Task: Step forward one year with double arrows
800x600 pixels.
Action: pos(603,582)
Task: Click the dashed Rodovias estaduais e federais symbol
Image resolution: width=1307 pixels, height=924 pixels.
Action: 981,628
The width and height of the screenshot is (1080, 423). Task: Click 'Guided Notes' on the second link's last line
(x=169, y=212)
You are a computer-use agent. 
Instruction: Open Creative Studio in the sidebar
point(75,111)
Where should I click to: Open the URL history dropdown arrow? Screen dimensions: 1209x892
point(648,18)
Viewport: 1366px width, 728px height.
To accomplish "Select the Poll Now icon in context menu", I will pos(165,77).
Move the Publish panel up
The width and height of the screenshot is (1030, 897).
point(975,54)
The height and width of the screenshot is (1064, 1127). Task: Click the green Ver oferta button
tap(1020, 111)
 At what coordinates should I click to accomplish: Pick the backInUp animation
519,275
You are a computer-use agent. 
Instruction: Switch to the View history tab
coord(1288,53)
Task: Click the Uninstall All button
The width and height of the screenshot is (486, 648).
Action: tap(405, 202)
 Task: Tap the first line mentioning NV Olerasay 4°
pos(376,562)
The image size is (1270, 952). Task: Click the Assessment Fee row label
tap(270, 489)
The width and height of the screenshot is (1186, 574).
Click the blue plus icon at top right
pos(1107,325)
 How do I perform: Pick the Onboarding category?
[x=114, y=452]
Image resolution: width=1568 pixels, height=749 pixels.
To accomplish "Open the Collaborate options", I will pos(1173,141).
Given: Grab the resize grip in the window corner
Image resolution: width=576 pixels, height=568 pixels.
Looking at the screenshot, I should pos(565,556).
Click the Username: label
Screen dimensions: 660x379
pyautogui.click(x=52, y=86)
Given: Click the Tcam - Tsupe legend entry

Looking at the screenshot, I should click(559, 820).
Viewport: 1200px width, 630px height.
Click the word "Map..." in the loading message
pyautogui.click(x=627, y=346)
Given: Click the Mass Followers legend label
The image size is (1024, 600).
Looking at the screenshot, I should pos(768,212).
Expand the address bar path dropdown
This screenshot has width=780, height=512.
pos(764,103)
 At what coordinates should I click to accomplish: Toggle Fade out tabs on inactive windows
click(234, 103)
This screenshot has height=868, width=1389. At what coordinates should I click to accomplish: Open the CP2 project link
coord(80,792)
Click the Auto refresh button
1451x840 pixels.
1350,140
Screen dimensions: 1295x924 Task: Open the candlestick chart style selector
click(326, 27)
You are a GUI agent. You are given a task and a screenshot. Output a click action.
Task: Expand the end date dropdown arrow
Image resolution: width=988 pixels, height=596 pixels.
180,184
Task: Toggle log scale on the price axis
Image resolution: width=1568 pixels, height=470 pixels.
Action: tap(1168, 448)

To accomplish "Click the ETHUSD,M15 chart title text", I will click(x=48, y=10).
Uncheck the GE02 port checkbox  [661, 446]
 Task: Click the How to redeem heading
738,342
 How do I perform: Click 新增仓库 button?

▶ PETUNJUK LATIHAN
Ambil semua baris dari seluruh catatan di atas, lalu tulis ulang tanpa mengubah apa pun.

▶ HASIL
Task: Step forward one year with double arrows
800x600 pixels.
Action: pos(603,582)
Task: Click the dashed Rodovias estaduais e federais symbol
Image resolution: width=1307 pixels, height=924 pixels.
Action: 981,628
The width and height of the screenshot is (1080, 423). Task: Click 'Guided Notes' on the second link's last line
(x=169, y=212)
You are a computer-use agent. 
Instruction: Open Creative Studio in the sidebar
point(75,111)
Where should I click to: Open the URL history dropdown arrow? Screen dimensions: 1209x892
point(648,18)
Viewport: 1366px width, 728px height.
To accomplish "Select the Poll Now icon in context menu", I will pos(165,77).
Move the Publish panel up
The width and height of the screenshot is (1030, 897).
point(975,54)
The height and width of the screenshot is (1064, 1127). Task: Click the green Ver oferta button
tap(1020, 111)
 At what coordinates should I click to accomplish: Pick the backInUp animation
519,275
You are a computer-use agent. 
Instruction: Switch to the View history tab
coord(1288,53)
Task: Click the Uninstall All button
The width and height of the screenshot is (486, 648).
Action: tap(405, 202)
 Task: Tap the first line mentioning NV Olerasay 4°
pos(376,562)
The image size is (1270, 952). Task: Click the Assessment Fee row label
tap(270, 489)
The width and height of the screenshot is (1186, 574).
Click the blue plus icon at top right
pos(1107,325)
 How do I perform: Pick the Onboarding category?
[x=114, y=452]
Image resolution: width=1568 pixels, height=749 pixels.
To accomplish "Open the Collaborate options", I will pos(1173,141).
Given: Grab the resize grip in the window corner
Image resolution: width=576 pixels, height=568 pixels.
Looking at the screenshot, I should pos(565,556).
Click the Username: label
Screen dimensions: 660x379
pyautogui.click(x=52, y=86)
Given: Click the Tcam - Tsupe legend entry

Looking at the screenshot, I should click(559, 820).
Viewport: 1200px width, 630px height.
Click the word "Map..." in the loading message
pyautogui.click(x=627, y=346)
Given: Click the Mass Followers legend label
The image size is (1024, 600).
Looking at the screenshot, I should pos(768,212).
Expand the address bar path dropdown
This screenshot has width=780, height=512.
pos(764,103)
 At what coordinates should I click to accomplish: Toggle Fade out tabs on inactive windows
click(234, 103)
This screenshot has height=868, width=1389. At what coordinates should I click to accomplish: Open the CP2 project link
coord(80,792)
Click the Auto refresh button
1451x840 pixels.
1350,140
Screen dimensions: 1295x924 Task: Open the candlestick chart style selector
click(326, 27)
You are a GUI agent. You are given a task and a screenshot. Output a click action.
Task: Expand the end date dropdown arrow
Image resolution: width=988 pixels, height=596 pixels.
180,184
Task: Toggle log scale on the price axis
Image resolution: width=1568 pixels, height=470 pixels.
Action: tap(1168, 448)

To accomplish "Click the ETHUSD,M15 chart title text", I will click(x=48, y=10).
Uncheck the GE02 port checkbox  [661, 446]
 Task: Click the How to redeem heading
738,342
 How do I perform: Click 新增仓库 button?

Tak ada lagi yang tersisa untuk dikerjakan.